Cerise sur le gâteau, Marcel Vervloesem, la source de Serge Garde et de Laurence Beneux, sera poursuivi en Belgique par le parquet de Turnhout en octobre 2000 pour « recel de matériel pédophile », le « matériel pédophile » en question n’étant autre que… le CD-ROM de Zandvoort.

En fait, Marcel Vervloesem a fait l’objet d’attaques dès le début de l’affaire. The Independent (13 septembre 1998) a rapporté qu’il avait été condamné à de multiples reprises, notamment en 1979 pour agression sexuelle sur mineur. En février 2008, il sera de nouveau condamné à quatre ans de prison pour abus sexuels sur mineurs, diffusion de matériel pédopornographique et escroquerie. Libéré en 2010, de nouveau incarcéré en 2012 pour agression sexuelle sur son neveu, acquitté en décembre 2014, il décédera en janvier 2018 à l’âge de 65 ans. Quelle que soit la probité de cette source (on consultera le droit de réponse publié par les Morkhoven dans l’onglet « Discussion » de la page Wikipédia de Marcel Vervloesem), l’authenticité de sa documentation dans l’affaire de Zandvoort n’a jamais été contestée… Et, poussés dans leurs retranchements, les Morkhoven fourniront à la presse la documentation qu’ils avaient gardé sous le coude, soit 19 autres CD-ROM du même type, qui permettront à Laurence Beneux et à Serge Garde de poursuivre cette enquête mise en image en 2010 dans le documentaire Le Fichier de la honte (Troisième Œil Productions).

Un passage place Vendôme marqué par les affaires pédocriminelles

C’est à une période qui voit la multiplication des coups de filets chez les trafiquants de pédopornographie qu’Élisabeth Guigou est nommée, le 4 juin 1997, ministre de la Justice à la faveur de la cohabitation et du retour des socialistes aux affaires. À l’époque, la police vient de procéder à des dizaines d’arrestations en démantelant, coup sur coup, les réseaux Toro Bravo et Ado-71.

Invitée à réagir au suicide de quatre individus visés par l’enquête, la nouvelle garde des Sceaux annonce la couleur en se demandant « si on avait besoin de ces arrestations spectaculaires et de toute cette médiatisation » (Europe 1, 23 juin 1997).

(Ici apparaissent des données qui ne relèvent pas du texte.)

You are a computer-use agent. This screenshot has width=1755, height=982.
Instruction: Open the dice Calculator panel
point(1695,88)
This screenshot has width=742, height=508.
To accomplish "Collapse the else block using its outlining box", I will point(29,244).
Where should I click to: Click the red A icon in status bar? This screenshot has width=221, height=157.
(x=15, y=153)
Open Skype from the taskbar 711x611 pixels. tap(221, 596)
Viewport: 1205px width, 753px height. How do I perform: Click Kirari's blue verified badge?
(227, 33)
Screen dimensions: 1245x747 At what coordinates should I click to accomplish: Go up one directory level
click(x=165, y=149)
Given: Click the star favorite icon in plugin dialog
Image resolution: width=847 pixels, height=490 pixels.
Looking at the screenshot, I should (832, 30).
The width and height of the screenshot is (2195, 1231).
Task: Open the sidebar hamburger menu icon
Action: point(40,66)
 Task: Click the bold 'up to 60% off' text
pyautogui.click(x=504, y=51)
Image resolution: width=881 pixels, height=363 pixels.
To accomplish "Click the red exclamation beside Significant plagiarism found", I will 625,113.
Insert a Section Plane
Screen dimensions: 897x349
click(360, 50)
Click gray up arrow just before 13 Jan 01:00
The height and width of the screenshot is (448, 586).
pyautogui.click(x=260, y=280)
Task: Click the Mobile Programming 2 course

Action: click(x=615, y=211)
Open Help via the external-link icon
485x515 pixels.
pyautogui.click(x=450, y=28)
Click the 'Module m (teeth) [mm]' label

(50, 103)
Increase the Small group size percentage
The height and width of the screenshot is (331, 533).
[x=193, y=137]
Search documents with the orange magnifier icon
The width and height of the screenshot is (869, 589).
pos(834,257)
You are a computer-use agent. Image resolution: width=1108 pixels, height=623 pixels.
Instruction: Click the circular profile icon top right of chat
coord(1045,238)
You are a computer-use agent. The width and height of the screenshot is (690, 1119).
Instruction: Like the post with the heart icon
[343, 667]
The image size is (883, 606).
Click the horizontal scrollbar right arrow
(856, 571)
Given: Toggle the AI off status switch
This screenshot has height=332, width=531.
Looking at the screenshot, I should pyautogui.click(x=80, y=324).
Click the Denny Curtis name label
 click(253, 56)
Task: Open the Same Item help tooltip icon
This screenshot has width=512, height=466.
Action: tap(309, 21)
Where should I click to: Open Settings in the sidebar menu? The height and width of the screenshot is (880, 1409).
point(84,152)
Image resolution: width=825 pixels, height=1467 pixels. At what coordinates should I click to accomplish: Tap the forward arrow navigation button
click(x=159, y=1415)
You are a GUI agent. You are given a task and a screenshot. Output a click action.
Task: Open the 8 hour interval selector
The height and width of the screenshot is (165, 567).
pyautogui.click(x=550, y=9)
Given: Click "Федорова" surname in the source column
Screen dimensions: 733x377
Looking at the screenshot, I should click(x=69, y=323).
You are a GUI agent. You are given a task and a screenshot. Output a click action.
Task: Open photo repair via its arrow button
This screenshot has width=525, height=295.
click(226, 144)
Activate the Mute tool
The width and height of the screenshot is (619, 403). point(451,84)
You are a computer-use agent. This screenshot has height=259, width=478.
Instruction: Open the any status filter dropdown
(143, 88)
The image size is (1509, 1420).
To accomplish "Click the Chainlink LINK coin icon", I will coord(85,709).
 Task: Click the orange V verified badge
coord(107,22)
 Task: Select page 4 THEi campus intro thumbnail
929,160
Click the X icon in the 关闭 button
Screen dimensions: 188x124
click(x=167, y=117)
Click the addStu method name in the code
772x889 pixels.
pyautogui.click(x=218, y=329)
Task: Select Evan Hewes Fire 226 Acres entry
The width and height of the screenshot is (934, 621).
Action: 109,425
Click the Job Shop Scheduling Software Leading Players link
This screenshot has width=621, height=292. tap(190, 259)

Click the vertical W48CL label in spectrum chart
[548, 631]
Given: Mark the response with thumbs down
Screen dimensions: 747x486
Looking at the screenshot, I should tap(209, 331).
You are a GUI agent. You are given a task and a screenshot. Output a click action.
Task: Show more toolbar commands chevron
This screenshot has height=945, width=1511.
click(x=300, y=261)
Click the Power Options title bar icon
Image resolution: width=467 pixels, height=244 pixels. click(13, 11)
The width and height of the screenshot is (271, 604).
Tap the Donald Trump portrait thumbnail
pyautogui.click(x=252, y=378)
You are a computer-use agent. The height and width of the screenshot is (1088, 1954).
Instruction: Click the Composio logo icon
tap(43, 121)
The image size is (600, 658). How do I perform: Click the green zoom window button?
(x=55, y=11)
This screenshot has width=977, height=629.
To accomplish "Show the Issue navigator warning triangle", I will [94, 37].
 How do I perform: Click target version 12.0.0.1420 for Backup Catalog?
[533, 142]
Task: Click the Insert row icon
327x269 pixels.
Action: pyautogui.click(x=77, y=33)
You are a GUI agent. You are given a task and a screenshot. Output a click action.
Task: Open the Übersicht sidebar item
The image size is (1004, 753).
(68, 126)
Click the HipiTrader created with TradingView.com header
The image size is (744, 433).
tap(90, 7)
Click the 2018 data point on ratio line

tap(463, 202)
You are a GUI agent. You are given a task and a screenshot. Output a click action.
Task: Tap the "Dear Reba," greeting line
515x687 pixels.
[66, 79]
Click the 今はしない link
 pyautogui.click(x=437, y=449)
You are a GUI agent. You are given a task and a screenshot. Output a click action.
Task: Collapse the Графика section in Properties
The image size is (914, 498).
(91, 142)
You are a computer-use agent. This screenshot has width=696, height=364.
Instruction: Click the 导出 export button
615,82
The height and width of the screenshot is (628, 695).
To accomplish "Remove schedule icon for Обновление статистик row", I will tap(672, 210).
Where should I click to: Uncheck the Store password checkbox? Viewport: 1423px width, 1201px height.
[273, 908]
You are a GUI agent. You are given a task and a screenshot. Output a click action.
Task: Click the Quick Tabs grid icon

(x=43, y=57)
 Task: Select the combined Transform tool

L’affaire Dutroux ayant placé la pédocriminalité au centre de l’attention médiatique, Élisabeth Guigou choisit d’aborder cette épineuse question sous un angle surprenant, celui du suivi socio-judiciaire des auteurs d’agressions sexuelles obligeant ces derniers à se soigner après leur libération (loi Guigou du 17 juin 1998). Mais son attitude dans l’affaire du « CD-ROM de Zandvoort » suscite l’interrogation sur l’ordre des priorités : que signifie l’obligation de soigner des délinquants sexuels après leur libération, si les autorités ne font rien ou presque en amont pour les arrêter ? En marge de cette affaire dans laquelle elle se distingue par le lapsus (« je ne veux pas que rien ne soit laissé au hasard ») révélateur du malaise de la ministre qui laisse présager de la suite, Élisabeth Guigou profite de son intervention sur France 3, le 12 avril 2000, pour annoncer la création d’un « fichier d’empreintes génétiques », la lutte contre la pédocriminalité étant un prétexte tout trouvé pour avancer sur l’agenda de la société du traçage généralisé.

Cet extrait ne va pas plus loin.